Gaining a 360° View on Your Project

Tina Schweiger Foresight, Management Leave a Comment

Here are the step-by-step instructions to a creative exercise for expanding your vision.

Everybody knows who the stakeholders are for their company or project. That seems obvious, but is it?

One of the most interesting things I’ve learned from conducting stakeholder mapping workshops is how different everyone’s perspective is on whom their stakeholders are. Everyone brings a different perspective to the issue, depending on his or her role within the organization. A true 360° view comes from soliciting insight and opinions from multiple perspectives.

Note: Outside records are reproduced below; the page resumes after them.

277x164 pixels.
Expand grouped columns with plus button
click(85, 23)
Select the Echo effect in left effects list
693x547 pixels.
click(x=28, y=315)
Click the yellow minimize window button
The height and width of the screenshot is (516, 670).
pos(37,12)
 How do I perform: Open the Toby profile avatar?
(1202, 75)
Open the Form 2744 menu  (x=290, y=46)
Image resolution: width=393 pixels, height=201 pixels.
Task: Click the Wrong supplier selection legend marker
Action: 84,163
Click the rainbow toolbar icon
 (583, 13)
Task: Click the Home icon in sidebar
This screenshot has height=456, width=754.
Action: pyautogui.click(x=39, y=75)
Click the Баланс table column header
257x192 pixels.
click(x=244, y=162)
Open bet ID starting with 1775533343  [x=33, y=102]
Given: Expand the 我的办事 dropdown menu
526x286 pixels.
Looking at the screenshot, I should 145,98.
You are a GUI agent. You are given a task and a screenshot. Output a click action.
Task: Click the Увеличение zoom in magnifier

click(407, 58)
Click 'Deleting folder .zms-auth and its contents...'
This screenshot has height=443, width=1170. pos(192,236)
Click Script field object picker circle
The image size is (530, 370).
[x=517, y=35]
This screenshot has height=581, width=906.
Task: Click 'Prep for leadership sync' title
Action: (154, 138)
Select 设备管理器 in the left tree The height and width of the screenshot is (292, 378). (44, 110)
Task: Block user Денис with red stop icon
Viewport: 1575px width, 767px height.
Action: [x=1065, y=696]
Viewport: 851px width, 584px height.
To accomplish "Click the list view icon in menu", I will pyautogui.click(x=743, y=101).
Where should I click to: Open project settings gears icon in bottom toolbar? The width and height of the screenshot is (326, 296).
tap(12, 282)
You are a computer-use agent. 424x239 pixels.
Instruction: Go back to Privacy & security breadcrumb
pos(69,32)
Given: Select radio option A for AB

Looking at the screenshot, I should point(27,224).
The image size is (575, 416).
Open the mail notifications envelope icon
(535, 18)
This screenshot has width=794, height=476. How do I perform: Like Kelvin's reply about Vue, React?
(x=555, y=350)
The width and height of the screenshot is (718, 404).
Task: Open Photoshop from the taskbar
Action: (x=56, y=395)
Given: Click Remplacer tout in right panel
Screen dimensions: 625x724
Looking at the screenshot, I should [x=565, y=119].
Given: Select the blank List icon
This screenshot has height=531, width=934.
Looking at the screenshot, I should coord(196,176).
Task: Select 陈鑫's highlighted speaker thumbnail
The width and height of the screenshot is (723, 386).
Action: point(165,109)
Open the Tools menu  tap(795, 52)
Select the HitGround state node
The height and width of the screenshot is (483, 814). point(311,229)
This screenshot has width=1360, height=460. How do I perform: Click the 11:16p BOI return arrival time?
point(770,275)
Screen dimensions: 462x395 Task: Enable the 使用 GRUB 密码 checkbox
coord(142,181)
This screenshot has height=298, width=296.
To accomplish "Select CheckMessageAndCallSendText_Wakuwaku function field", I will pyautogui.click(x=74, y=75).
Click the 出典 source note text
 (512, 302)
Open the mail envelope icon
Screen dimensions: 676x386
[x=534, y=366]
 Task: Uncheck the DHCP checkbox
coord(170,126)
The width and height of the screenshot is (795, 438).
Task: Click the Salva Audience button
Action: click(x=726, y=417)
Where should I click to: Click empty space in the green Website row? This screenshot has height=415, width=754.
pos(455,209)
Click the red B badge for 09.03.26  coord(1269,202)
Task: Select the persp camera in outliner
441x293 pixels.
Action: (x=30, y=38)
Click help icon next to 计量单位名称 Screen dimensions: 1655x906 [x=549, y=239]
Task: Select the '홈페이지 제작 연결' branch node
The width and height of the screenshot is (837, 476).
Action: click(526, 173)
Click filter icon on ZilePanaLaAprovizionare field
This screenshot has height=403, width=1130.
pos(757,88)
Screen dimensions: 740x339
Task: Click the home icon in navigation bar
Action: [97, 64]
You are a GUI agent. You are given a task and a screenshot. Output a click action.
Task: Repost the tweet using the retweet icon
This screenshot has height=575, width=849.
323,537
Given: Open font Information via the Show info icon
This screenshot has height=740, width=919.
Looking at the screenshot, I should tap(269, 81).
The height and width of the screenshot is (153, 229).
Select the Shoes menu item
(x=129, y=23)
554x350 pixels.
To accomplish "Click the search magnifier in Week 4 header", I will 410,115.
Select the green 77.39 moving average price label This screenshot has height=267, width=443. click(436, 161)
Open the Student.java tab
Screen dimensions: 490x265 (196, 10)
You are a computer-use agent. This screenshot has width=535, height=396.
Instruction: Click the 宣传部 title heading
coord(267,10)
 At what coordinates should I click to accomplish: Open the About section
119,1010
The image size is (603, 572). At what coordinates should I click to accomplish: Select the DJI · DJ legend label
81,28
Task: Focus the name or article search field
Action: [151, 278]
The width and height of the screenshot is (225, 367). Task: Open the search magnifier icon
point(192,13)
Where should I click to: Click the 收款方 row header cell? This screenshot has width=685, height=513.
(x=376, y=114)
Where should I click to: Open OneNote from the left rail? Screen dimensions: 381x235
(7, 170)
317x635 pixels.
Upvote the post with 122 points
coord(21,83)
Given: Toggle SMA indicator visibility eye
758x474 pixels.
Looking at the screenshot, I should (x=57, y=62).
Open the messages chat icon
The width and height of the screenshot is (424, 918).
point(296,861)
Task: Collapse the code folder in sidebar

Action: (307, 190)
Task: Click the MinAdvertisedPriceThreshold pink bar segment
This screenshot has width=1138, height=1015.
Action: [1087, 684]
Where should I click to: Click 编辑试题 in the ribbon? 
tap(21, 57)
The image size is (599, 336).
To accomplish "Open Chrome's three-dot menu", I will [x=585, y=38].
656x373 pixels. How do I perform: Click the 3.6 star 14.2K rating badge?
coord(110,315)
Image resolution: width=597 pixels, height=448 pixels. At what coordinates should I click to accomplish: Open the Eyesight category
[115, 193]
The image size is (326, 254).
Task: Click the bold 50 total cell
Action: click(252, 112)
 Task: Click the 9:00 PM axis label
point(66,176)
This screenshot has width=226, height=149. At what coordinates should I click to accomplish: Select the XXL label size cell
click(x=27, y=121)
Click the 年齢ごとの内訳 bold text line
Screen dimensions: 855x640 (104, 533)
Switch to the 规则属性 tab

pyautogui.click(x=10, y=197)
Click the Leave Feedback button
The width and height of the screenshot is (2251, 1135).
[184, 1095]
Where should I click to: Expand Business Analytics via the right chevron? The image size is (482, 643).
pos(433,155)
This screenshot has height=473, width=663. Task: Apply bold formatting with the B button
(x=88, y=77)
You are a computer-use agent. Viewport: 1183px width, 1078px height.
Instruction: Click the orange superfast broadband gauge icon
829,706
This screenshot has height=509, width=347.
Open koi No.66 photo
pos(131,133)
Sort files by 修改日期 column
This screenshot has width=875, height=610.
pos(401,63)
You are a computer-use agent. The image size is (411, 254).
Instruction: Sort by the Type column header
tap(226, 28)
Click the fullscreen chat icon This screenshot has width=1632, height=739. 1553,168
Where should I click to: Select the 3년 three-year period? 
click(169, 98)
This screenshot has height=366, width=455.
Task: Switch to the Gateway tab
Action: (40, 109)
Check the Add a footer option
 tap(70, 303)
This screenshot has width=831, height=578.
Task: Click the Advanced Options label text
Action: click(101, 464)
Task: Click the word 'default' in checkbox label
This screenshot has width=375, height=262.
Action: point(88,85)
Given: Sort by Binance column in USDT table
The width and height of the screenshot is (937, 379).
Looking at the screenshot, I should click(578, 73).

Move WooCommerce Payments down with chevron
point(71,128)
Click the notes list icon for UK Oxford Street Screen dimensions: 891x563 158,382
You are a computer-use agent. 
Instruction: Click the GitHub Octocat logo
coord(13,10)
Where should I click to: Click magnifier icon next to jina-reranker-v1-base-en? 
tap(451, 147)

The importance of having a 360° view on your project is that it is a critical tool for framing, positioning and developing a solid strategy for your brand or project. Plus, it guarantees that everyone feels included — which is crucial to getting everyone’s buy-in to the proposition— and provides a launching pad for expanding your view as wide as possible.

To get started with stakeholder mapping, you’ll need:

  1. A big whiteboard
  2. Markers of several colors
  3. Sticky notes
  4. The ability to draw a stick figure, a thought bubble and arrows
  5. At least three small groups of participants from three diverse areas within your organization. For example, someone from marketing, someone from finance and a C-level executive.
Step 1: Divide the room

Separate the group into subgroups with different perspectives. I’ve found this can work with groups as small as one person or as large as three. The ideal number of groups is 3-4.

Step 2: Provide materials

Give each group a large whiteboard or one of those mega-stickies to draw on along with a stack of sticky notes and three markers of different colors.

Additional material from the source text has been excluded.